Write out the data again starting at the line that contains "Where should I click to: Click the book/library" and ending with the last line of the data, swapping "orange" for "purple" and leaving everything else unchanged.

──────── Data to process

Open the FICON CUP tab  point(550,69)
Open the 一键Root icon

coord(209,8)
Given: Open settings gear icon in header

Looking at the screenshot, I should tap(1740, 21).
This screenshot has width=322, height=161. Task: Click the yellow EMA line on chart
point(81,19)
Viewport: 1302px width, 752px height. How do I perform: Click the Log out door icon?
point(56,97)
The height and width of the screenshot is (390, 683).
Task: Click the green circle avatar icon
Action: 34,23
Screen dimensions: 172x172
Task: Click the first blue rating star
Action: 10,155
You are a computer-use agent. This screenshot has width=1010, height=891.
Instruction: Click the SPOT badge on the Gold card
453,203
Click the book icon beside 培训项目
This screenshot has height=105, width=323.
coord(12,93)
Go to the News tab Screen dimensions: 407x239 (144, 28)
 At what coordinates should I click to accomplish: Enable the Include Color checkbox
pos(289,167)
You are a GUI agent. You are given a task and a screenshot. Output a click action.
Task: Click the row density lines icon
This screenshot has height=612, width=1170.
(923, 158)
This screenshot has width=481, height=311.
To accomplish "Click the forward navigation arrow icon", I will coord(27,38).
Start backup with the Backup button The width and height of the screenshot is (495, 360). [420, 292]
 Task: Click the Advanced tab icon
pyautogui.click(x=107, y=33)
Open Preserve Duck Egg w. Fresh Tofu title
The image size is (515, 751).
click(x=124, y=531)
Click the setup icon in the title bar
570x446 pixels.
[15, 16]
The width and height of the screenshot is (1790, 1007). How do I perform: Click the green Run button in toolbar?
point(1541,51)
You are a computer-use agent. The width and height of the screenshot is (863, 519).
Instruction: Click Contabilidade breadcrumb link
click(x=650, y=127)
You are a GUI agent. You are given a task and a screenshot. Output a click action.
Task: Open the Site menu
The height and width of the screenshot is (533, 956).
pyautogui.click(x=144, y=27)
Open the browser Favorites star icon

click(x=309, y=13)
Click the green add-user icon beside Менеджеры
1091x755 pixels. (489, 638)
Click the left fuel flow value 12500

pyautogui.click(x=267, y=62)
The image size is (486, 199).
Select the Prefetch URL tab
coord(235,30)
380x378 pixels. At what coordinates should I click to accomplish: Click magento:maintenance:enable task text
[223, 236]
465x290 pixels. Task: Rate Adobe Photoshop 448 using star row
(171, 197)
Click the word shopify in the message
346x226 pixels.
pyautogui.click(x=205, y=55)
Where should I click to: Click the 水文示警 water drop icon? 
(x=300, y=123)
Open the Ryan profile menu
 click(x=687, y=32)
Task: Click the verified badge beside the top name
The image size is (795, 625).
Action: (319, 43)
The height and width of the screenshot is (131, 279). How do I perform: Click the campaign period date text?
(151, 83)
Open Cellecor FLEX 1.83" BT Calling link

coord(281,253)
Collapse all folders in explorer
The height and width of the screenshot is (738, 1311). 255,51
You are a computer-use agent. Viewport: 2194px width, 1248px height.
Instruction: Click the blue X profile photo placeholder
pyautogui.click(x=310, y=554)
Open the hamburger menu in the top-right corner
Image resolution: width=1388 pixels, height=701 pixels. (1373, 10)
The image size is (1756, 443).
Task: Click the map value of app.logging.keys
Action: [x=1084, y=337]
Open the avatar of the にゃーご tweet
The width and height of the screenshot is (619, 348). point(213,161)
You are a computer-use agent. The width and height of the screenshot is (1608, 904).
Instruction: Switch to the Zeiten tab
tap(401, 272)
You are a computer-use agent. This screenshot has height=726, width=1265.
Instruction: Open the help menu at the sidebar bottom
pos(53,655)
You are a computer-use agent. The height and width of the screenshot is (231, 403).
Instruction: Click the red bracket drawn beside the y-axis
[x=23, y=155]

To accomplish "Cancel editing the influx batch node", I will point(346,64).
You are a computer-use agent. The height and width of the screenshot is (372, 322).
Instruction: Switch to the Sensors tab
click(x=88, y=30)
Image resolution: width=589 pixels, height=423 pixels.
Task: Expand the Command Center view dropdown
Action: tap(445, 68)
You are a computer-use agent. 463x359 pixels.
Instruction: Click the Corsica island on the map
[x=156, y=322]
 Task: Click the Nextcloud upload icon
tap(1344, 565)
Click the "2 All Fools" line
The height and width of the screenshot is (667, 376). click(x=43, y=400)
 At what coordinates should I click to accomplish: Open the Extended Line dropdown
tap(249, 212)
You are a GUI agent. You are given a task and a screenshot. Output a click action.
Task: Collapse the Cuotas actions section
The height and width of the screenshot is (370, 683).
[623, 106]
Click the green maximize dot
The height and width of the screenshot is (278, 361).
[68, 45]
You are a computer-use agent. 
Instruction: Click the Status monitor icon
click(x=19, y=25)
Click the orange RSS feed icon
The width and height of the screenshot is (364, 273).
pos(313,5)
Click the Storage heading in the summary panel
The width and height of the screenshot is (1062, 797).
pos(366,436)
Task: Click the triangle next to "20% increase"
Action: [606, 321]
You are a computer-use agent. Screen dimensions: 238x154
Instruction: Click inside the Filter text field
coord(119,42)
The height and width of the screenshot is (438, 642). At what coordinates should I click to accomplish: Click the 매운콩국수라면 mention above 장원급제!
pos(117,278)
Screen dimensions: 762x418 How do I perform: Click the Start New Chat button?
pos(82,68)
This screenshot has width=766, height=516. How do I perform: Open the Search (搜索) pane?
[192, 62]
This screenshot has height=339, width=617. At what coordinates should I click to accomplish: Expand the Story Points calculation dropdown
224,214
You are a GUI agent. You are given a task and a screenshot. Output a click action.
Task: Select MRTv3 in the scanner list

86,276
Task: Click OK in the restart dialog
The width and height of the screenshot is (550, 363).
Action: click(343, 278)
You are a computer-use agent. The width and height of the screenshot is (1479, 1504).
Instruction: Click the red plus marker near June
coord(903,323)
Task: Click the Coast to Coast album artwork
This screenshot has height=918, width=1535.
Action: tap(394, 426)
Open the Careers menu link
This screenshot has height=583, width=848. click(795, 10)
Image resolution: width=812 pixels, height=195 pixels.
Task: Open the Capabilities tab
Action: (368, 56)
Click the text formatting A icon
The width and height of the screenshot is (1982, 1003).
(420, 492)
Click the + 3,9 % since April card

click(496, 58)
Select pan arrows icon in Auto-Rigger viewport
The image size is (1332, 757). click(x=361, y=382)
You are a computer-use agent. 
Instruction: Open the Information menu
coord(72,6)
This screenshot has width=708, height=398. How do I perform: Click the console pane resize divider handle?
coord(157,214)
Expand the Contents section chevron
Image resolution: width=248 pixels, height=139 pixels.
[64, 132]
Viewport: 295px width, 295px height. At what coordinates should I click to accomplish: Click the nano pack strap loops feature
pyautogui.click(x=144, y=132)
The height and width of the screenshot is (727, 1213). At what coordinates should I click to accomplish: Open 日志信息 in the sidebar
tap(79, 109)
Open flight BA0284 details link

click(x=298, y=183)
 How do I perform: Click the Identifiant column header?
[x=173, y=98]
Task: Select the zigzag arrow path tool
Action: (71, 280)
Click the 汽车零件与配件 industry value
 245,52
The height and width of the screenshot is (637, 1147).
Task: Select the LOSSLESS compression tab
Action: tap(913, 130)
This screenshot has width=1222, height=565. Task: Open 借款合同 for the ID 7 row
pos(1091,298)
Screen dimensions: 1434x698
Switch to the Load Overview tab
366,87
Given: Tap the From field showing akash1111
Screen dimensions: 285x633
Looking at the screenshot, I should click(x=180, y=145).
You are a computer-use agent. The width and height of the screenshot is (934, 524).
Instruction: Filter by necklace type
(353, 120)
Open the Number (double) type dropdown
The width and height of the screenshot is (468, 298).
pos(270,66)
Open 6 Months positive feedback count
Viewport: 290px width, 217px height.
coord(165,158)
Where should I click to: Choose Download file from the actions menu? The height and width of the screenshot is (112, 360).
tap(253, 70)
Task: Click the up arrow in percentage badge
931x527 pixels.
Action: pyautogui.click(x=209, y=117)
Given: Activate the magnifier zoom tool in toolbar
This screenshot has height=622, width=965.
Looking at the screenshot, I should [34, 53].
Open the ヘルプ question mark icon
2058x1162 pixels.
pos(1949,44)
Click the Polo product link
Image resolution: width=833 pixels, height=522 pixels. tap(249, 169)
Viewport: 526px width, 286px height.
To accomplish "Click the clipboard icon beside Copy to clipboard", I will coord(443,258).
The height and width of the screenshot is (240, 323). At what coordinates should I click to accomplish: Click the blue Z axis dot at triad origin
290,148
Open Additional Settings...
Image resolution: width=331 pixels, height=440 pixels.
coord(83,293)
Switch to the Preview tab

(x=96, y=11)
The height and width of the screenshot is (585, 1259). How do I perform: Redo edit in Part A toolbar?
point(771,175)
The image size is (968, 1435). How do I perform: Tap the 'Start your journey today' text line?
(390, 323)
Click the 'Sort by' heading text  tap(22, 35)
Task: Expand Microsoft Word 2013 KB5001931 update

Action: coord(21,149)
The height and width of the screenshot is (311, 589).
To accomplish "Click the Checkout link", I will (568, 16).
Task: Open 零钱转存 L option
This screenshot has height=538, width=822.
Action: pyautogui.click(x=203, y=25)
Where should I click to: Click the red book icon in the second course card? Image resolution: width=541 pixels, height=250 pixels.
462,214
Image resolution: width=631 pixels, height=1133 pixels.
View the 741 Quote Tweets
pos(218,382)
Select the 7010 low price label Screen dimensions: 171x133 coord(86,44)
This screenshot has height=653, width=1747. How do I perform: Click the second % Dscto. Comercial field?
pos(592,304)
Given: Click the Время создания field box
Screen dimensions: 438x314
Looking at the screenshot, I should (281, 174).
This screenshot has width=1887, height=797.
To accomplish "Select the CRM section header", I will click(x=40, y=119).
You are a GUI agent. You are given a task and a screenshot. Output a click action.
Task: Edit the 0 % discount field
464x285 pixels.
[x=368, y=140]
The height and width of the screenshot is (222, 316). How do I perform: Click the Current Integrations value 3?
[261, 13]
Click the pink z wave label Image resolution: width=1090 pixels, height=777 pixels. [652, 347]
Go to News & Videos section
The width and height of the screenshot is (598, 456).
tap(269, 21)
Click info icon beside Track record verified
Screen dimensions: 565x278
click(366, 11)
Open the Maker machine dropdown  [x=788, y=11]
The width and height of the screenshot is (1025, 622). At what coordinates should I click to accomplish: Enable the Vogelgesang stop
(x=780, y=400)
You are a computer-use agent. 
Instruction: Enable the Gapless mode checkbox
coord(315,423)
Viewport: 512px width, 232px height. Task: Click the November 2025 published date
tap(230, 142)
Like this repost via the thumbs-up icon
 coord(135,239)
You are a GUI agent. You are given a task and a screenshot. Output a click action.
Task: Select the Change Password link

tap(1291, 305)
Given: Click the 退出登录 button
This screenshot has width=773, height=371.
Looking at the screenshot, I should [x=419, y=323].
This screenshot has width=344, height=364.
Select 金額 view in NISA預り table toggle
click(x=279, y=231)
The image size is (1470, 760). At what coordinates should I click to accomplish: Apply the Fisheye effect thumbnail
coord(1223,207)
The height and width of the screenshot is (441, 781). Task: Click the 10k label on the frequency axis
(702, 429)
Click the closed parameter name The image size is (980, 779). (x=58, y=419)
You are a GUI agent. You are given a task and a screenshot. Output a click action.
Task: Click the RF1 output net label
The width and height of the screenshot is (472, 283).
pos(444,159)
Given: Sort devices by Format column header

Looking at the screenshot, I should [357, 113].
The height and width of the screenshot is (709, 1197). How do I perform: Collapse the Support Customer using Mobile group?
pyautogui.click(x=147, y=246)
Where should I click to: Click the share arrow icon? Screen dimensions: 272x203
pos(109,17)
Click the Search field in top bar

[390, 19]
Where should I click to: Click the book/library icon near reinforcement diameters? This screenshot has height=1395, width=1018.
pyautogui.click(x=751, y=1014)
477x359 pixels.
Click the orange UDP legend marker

────────────────

Written solution:
Where should I click to: Click the book/library icon near reinforcement diameters? This screenshot has height=1395, width=1018.
pyautogui.click(x=751, y=1014)
477x359 pixels.
Click the purple UDP legend marker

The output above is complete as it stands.